======== DATASET ENTRIES ========

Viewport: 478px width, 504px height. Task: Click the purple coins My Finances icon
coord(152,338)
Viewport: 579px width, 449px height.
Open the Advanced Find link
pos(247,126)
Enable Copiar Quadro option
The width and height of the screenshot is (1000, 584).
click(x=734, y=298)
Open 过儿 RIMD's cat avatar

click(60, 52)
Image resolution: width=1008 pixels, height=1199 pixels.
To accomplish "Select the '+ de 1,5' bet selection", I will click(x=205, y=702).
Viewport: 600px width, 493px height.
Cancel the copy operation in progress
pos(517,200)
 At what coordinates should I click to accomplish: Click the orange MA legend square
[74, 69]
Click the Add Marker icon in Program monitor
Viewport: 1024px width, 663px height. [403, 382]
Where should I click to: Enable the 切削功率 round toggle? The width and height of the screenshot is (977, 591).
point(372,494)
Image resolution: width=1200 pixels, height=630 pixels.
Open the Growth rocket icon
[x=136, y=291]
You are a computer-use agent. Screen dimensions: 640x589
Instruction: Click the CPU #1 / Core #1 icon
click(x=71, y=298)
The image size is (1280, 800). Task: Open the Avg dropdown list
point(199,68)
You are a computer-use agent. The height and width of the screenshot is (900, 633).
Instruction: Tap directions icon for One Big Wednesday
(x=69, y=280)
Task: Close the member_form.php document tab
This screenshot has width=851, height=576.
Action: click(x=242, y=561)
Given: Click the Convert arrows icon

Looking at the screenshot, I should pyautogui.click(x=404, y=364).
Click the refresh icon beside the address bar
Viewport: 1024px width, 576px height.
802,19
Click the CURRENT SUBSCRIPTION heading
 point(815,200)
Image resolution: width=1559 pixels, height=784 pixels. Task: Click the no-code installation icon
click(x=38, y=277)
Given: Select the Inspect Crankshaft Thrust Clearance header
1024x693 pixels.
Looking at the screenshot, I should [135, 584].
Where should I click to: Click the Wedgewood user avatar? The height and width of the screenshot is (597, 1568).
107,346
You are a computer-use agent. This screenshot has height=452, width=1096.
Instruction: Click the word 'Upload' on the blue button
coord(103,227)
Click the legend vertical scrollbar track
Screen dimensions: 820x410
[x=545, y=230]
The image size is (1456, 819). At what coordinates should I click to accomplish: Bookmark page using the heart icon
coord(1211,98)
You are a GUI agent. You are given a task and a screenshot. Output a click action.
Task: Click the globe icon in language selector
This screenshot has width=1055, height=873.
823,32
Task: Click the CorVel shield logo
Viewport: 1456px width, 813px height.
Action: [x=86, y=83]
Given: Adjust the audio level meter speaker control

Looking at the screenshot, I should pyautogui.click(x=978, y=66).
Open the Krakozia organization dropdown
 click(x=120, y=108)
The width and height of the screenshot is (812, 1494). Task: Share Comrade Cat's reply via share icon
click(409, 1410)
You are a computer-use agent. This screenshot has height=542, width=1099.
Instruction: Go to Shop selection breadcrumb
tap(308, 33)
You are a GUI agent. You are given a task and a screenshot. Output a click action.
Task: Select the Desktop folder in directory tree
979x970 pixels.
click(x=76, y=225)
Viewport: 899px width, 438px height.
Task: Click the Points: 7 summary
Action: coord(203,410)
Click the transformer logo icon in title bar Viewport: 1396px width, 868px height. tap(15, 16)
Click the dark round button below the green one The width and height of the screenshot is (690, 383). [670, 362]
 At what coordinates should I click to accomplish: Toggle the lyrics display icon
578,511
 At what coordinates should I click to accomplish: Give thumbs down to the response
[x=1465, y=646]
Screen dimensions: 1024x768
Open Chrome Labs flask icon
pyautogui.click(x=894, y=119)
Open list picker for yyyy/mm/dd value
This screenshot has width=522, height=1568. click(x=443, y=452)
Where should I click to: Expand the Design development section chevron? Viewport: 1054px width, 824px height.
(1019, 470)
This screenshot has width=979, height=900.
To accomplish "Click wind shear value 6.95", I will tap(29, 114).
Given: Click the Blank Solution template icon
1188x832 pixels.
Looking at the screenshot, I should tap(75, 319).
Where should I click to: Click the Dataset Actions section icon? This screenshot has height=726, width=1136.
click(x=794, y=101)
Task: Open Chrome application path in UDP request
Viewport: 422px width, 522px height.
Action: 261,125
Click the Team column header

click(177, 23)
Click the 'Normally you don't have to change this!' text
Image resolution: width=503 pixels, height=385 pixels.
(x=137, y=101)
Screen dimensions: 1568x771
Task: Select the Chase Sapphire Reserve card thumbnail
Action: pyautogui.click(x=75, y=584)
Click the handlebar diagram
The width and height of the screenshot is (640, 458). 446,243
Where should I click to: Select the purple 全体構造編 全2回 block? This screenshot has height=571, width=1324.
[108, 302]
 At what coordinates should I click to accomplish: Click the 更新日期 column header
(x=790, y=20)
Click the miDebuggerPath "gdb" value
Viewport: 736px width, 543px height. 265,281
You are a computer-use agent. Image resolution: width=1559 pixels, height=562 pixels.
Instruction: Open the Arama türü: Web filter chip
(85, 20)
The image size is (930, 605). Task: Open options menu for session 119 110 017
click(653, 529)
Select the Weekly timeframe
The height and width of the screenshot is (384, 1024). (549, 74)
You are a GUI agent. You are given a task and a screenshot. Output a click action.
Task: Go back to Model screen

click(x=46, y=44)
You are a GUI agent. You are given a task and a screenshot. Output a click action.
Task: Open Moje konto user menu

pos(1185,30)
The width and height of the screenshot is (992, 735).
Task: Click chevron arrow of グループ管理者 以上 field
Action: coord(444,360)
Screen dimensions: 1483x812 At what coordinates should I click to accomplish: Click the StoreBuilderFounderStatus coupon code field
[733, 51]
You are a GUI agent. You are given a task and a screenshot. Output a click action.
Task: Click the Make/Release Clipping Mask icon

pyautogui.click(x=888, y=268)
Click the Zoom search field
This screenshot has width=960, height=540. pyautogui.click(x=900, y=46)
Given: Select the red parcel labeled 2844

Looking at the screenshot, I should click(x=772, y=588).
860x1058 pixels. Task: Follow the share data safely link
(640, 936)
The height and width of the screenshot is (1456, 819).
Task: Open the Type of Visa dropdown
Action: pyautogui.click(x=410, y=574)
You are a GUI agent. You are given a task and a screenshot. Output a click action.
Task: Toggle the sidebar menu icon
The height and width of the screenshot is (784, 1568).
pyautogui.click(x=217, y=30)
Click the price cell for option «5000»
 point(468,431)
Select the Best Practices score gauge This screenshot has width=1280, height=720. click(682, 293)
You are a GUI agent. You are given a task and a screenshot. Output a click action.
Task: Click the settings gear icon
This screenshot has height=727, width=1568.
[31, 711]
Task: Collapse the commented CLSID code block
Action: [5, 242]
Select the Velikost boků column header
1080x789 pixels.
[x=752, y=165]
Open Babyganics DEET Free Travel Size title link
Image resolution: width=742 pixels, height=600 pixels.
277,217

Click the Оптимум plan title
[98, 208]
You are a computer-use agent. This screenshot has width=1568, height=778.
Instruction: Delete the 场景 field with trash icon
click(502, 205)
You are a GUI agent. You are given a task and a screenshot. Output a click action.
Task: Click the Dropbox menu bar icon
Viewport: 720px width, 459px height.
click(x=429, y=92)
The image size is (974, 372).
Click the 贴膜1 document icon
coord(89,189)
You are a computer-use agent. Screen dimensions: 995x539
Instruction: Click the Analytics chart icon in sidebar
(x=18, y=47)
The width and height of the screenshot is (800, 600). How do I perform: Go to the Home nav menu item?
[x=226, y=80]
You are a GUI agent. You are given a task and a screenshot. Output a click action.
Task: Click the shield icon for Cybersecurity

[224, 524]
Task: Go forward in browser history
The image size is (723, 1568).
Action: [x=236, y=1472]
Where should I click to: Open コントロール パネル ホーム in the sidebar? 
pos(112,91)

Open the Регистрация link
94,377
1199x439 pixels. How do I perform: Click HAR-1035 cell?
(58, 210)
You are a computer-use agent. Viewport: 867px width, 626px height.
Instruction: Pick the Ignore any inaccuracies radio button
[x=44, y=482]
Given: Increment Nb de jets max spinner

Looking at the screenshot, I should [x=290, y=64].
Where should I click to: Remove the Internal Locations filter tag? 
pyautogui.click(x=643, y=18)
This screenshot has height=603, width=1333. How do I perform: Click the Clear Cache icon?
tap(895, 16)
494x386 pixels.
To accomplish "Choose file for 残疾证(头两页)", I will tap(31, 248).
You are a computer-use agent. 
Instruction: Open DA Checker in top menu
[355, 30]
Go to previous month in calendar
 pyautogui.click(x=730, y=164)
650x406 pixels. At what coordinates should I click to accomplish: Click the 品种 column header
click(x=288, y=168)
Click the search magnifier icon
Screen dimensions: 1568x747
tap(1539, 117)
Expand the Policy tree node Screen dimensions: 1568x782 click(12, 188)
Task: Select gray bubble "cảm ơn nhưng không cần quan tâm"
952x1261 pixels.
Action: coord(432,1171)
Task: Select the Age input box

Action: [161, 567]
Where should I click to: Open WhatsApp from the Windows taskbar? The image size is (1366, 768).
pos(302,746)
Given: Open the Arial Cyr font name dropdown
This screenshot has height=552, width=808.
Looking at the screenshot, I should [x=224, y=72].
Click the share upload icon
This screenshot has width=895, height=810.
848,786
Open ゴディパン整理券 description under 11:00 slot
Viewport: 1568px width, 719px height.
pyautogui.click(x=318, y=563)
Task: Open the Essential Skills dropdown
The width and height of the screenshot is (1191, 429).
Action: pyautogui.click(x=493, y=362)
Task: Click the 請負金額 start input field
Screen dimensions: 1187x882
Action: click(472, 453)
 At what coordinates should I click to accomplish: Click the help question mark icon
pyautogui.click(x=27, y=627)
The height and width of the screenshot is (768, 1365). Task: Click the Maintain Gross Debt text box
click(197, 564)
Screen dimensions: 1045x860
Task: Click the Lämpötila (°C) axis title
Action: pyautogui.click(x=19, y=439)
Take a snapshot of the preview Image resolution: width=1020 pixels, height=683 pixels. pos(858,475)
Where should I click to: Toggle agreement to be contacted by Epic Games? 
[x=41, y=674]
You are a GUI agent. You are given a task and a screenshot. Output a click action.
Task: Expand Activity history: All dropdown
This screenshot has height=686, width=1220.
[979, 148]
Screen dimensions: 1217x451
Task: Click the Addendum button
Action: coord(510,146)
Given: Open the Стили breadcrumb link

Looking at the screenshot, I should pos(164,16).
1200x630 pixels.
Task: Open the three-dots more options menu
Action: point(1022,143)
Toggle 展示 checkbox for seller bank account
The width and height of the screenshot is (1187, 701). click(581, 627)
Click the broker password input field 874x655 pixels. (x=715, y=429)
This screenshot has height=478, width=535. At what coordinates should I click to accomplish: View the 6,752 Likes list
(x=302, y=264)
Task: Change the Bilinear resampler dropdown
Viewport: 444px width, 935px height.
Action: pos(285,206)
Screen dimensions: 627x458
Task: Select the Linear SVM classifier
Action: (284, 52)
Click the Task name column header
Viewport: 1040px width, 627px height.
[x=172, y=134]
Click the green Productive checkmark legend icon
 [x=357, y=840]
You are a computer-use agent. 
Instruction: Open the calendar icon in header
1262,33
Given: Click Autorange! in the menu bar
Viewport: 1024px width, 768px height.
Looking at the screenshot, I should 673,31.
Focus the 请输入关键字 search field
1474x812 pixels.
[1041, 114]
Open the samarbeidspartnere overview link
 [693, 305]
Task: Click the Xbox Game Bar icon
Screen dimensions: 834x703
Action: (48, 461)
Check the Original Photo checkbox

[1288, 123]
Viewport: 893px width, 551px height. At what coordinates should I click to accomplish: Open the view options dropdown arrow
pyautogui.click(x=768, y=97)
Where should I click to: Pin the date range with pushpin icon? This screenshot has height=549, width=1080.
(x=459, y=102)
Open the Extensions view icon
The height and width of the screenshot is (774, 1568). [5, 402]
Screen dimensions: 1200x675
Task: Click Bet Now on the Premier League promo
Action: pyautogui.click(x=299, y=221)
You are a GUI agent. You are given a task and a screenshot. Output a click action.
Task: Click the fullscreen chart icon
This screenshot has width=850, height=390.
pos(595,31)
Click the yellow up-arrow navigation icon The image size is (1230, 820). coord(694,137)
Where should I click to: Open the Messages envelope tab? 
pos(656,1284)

========

— AIM OF THE TASK —
From the records above, return each line where "will" occurs.

— SOLUTION FOR THIS EXERCISE —
To accomplish "Select the '+ de 1,5' bet selection", I will click(x=205, y=702).
To accomplish "Click wind shear value 6.95", I will tap(29, 114).
To accomplish "Choose file for 残疾证(头两页)", I will tap(31, 248).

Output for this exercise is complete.